This is a shout-out to the “break-up” hair! I bet you’re sitting there thinking to yourself, what is this mysterious break-up hair she is speaking of…? We’ll as every young relationship ignites and burns, it also simmers and is doused by the unforgiving true-self of your former lover.
For centuries women have been subject to the metaphorical shank-in-the-chest feeling of an unreciprocated love; the moment their significant other renders them unworthy of their love and informs them so in two syllables (Either via text message or for the more developed human soul: at the local coffee shop) “You’re Dropped”.
And so, these undignified individuals on the receiving end of this ego-bashing decide it is time for a change. Clearly your lover lost interest over superficial reasons such as…my hair! That is it. If I vainly bleach, shave, chop, feather and style my hair into perfection my ex-lover will come to the realization that I am a Goddess and in turn swoop me back into his arms.

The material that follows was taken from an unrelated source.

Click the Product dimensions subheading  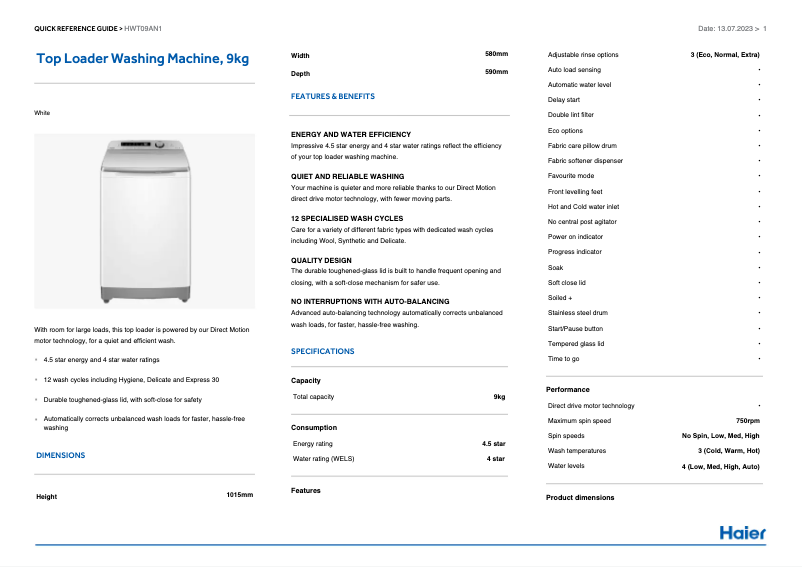[x=581, y=498]
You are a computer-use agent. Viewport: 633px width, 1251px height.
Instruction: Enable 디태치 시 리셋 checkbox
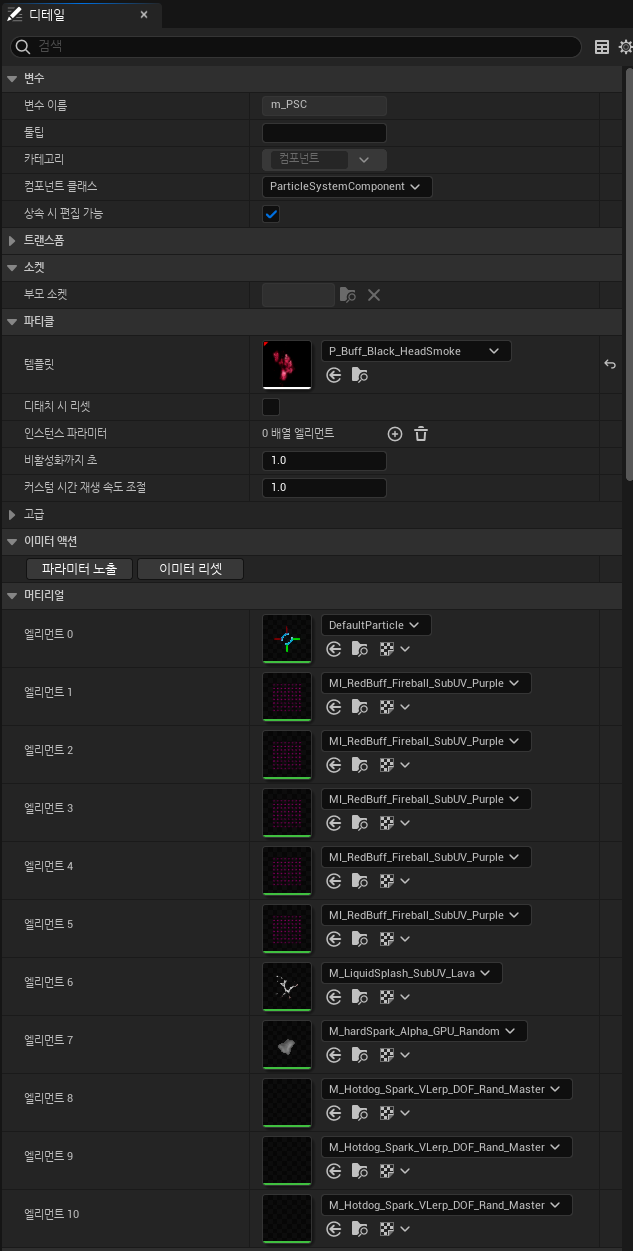pos(271,407)
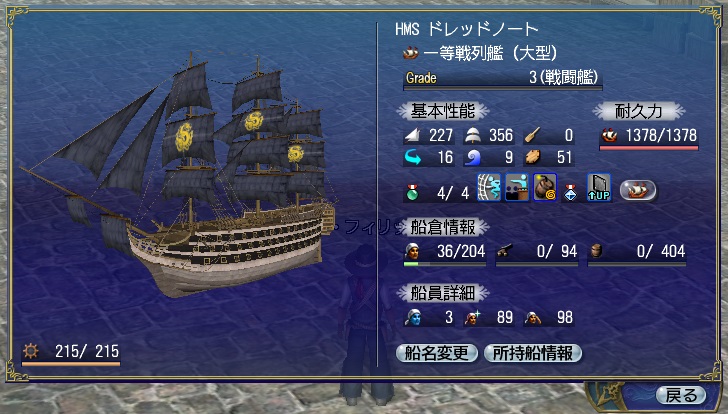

The answer was right in front of my eyes, staring back at me in my reflection. It was obviously those few stray split ends that instigated his detest for me! After all, men are physical creatures and despite their oblivion to my previous hair-cuts and outfit transformations he will regard my Post-break-up hair with a sparkle of wonder and awe.
With my new hairstyle my ex-lover will observe that I am independent and have moved on from our petty ‘relationship’, his envy of my indifference to the fact that I have just had my heart ripped from my chest and stomped on repeatedly will drive him crazy and henceforth, he will have no choice but to chase me once again!

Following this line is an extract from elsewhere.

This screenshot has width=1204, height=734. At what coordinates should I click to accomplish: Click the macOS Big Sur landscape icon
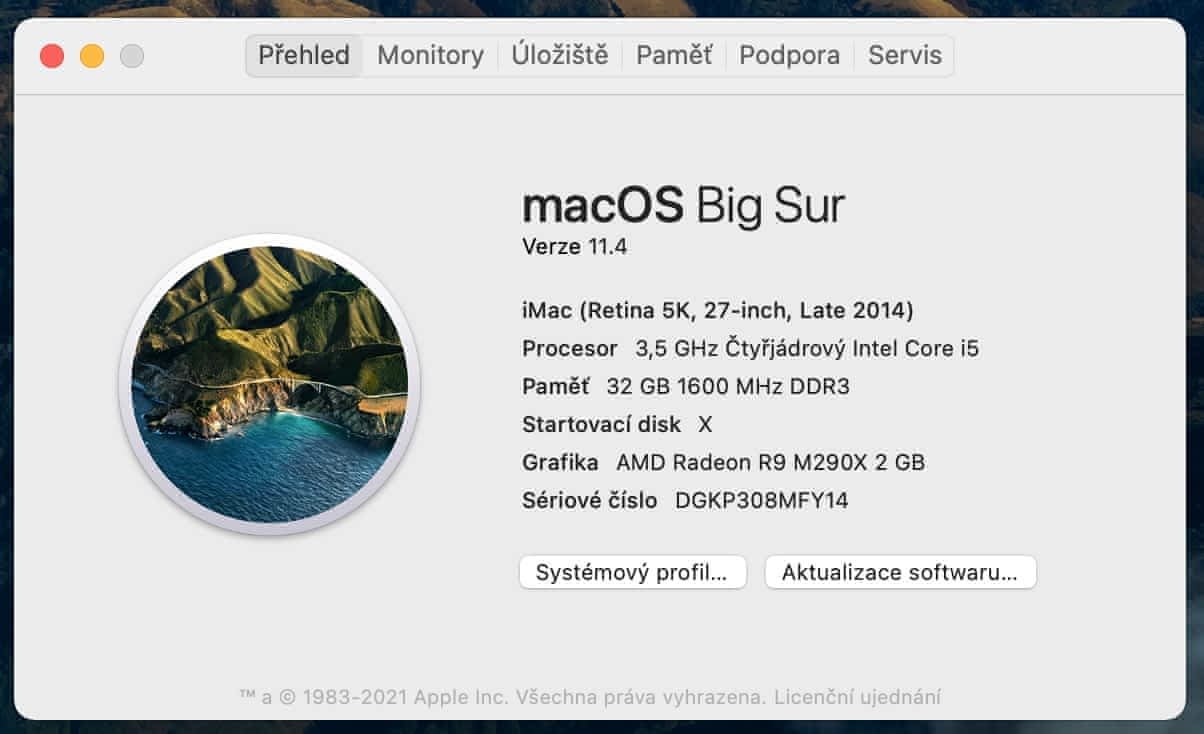tap(269, 384)
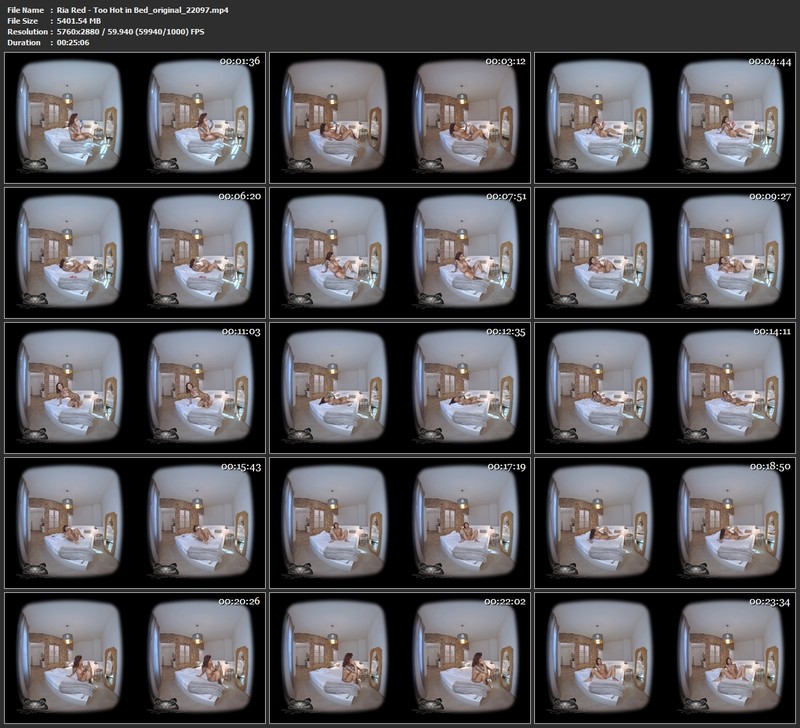800x728 pixels.
Task: Click the thumbnail timestamped 00:01:36
Action: point(135,118)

And so, it is time for your reality check…
No amount of peroxide can bleach the dignity back into your hair, just as much as you cannot cut ‘the-ex’ out of your hair in the form of a trendy pixie cut. The reason he broke up with you was not because of his newfound dissatisfaction with your split ends or ‘dull-and-lifeless’ colour.
So please, do everyone a favour, we can see beneath the facade, put down the bottle of Live 28 washes and move on with your life. If you want to change perhaps you can join a 12-step program on how to deal with your resulting daddy issues of neediness and dependence and find yourself another boyfriend to verify your own self-worth.